■ PROBLEM:
Return every one of the records below word for word, with no changes.

■ DATA SUPPLIED:
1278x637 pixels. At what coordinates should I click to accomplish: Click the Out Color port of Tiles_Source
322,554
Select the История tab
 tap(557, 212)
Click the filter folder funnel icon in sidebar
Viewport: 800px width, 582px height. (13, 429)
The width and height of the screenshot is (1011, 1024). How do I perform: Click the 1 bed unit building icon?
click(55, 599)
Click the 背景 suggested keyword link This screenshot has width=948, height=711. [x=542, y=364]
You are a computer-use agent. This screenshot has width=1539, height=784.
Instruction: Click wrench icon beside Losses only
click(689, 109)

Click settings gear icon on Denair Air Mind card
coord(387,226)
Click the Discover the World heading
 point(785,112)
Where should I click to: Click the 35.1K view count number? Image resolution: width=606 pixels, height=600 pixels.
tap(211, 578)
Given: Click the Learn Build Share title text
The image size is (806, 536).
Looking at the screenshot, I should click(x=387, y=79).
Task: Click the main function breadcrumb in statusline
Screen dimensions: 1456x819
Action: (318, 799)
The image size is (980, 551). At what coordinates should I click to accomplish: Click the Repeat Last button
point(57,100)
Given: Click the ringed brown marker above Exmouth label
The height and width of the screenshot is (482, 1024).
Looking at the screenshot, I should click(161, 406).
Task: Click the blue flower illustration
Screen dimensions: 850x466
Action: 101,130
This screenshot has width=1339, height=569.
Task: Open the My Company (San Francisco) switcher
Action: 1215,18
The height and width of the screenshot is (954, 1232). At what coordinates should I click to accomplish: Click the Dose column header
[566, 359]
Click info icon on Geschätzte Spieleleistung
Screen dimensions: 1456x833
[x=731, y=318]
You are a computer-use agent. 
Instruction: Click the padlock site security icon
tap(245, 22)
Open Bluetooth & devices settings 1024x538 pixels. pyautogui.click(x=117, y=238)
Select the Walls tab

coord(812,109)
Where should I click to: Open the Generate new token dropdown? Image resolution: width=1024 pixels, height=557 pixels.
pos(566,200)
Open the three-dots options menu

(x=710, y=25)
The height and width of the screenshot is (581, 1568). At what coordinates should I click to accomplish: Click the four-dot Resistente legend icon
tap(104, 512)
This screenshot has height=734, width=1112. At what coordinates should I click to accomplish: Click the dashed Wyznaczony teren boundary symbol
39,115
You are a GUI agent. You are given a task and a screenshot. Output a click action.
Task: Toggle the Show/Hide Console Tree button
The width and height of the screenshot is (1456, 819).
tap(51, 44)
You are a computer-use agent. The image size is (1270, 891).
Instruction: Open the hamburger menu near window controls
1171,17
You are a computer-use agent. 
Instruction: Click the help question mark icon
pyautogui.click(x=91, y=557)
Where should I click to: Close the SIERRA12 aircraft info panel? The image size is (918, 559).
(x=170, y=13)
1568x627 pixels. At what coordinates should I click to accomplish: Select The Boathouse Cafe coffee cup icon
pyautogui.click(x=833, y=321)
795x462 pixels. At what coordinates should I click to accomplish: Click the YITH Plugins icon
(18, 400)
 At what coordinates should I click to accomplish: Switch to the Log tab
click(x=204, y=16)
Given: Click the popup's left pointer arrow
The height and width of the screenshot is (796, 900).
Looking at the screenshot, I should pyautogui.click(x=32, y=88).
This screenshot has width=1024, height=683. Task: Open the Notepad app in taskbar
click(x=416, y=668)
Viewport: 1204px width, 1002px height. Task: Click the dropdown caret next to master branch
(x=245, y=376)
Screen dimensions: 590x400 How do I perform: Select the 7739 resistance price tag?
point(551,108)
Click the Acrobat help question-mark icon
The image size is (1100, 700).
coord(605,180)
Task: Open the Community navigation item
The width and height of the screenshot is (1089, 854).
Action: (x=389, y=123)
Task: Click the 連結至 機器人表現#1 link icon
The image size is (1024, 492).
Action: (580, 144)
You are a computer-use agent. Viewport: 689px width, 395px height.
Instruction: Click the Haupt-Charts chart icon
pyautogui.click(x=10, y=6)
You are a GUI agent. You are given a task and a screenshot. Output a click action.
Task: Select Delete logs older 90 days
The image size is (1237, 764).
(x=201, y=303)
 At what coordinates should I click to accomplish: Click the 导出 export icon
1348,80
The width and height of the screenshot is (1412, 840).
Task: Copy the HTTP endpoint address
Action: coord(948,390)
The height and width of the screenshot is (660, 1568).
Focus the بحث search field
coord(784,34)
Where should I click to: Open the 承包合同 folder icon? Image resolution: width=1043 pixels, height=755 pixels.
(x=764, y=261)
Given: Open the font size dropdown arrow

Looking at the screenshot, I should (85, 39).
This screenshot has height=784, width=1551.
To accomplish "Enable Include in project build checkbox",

■ RESULT:
1278x637 pixels. At what coordinates should I click to accomplish: Click the Out Color port of Tiles_Source
322,554
Select the История tab
 tap(557, 212)
Click the filter folder funnel icon in sidebar
Viewport: 800px width, 582px height. (13, 429)
The width and height of the screenshot is (1011, 1024). How do I perform: Click the 1 bed unit building icon?
click(55, 599)
Click the 背景 suggested keyword link This screenshot has width=948, height=711. [x=542, y=364]
You are a computer-use agent. This screenshot has width=1539, height=784.
Instruction: Click wrench icon beside Losses only
click(689, 109)

Click settings gear icon on Denair Air Mind card
coord(387,226)
Click the Discover the World heading
 point(785,112)
Where should I click to: Click the 35.1K view count number? Image resolution: width=606 pixels, height=600 pixels.
tap(211, 578)
Given: Click the Learn Build Share title text
The image size is (806, 536).
Looking at the screenshot, I should click(x=387, y=79).
Task: Click the main function breadcrumb in statusline
Screen dimensions: 1456x819
Action: (318, 799)
The image size is (980, 551). At what coordinates should I click to accomplish: Click the Repeat Last button
point(57,100)
Given: Click the ringed brown marker above Exmouth label
The height and width of the screenshot is (482, 1024).
Looking at the screenshot, I should click(161, 406).
Task: Click the blue flower illustration
Screen dimensions: 850x466
Action: 101,130
This screenshot has width=1339, height=569.
Task: Open the My Company (San Francisco) switcher
Action: 1215,18
The height and width of the screenshot is (954, 1232). At what coordinates should I click to accomplish: Click the Dose column header
[566, 359]
Click info icon on Geschätzte Spieleleistung
Screen dimensions: 1456x833
[x=731, y=318]
You are a computer-use agent. 
Instruction: Click the padlock site security icon
tap(245, 22)
Open Bluetooth & devices settings 1024x538 pixels. pyautogui.click(x=117, y=238)
Select the Walls tab

coord(812,109)
Where should I click to: Open the Generate new token dropdown? Image resolution: width=1024 pixels, height=557 pixels.
pos(566,200)
Open the three-dots options menu

(x=710, y=25)
The height and width of the screenshot is (581, 1568). At what coordinates should I click to accomplish: Click the four-dot Resistente legend icon
tap(104, 512)
This screenshot has height=734, width=1112. At what coordinates should I click to accomplish: Click the dashed Wyznaczony teren boundary symbol
39,115
You are a GUI agent. You are given a task and a screenshot. Output a click action.
Task: Toggle the Show/Hide Console Tree button
The width and height of the screenshot is (1456, 819).
tap(51, 44)
You are a computer-use agent. The image size is (1270, 891).
Instruction: Open the hamburger menu near window controls
1171,17
You are a computer-use agent. 
Instruction: Click the help question mark icon
pyautogui.click(x=91, y=557)
Where should I click to: Close the SIERRA12 aircraft info panel? The image size is (918, 559).
(x=170, y=13)
1568x627 pixels. At what coordinates should I click to accomplish: Select The Boathouse Cafe coffee cup icon
pyautogui.click(x=833, y=321)
795x462 pixels. At what coordinates should I click to accomplish: Click the YITH Plugins icon
(18, 400)
 At what coordinates should I click to accomplish: Switch to the Log tab
click(x=204, y=16)
Given: Click the popup's left pointer arrow
The height and width of the screenshot is (796, 900).
Looking at the screenshot, I should pyautogui.click(x=32, y=88).
This screenshot has width=1024, height=683. Task: Open the Notepad app in taskbar
click(x=416, y=668)
Viewport: 1204px width, 1002px height. Task: Click the dropdown caret next to master branch
(x=245, y=376)
Screen dimensions: 590x400 How do I perform: Select the 7739 resistance price tag?
point(551,108)
Click the Acrobat help question-mark icon
The image size is (1100, 700).
coord(605,180)
Task: Open the Community navigation item
The width and height of the screenshot is (1089, 854).
Action: (x=389, y=123)
Task: Click the 連結至 機器人表現#1 link icon
The image size is (1024, 492).
Action: (580, 144)
You are a computer-use agent. Viewport: 689px width, 395px height.
Instruction: Click the Haupt-Charts chart icon
pyautogui.click(x=10, y=6)
You are a GUI agent. You are given a task and a screenshot. Output a click action.
Task: Select Delete logs older 90 days
The image size is (1237, 764).
(x=201, y=303)
 At what coordinates should I click to accomplish: Click the 导出 export icon
1348,80
The width and height of the screenshot is (1412, 840).
Task: Copy the HTTP endpoint address
Action: coord(948,390)
The height and width of the screenshot is (660, 1568).
Focus the بحث search field
coord(784,34)
Where should I click to: Open the 承包合同 folder icon? Image resolution: width=1043 pixels, height=755 pixels.
(x=764, y=261)
Given: Open the font size dropdown arrow

Looking at the screenshot, I should (85, 39).
This screenshot has height=784, width=1551.
To accomplish "Enable Include in project build checkbox",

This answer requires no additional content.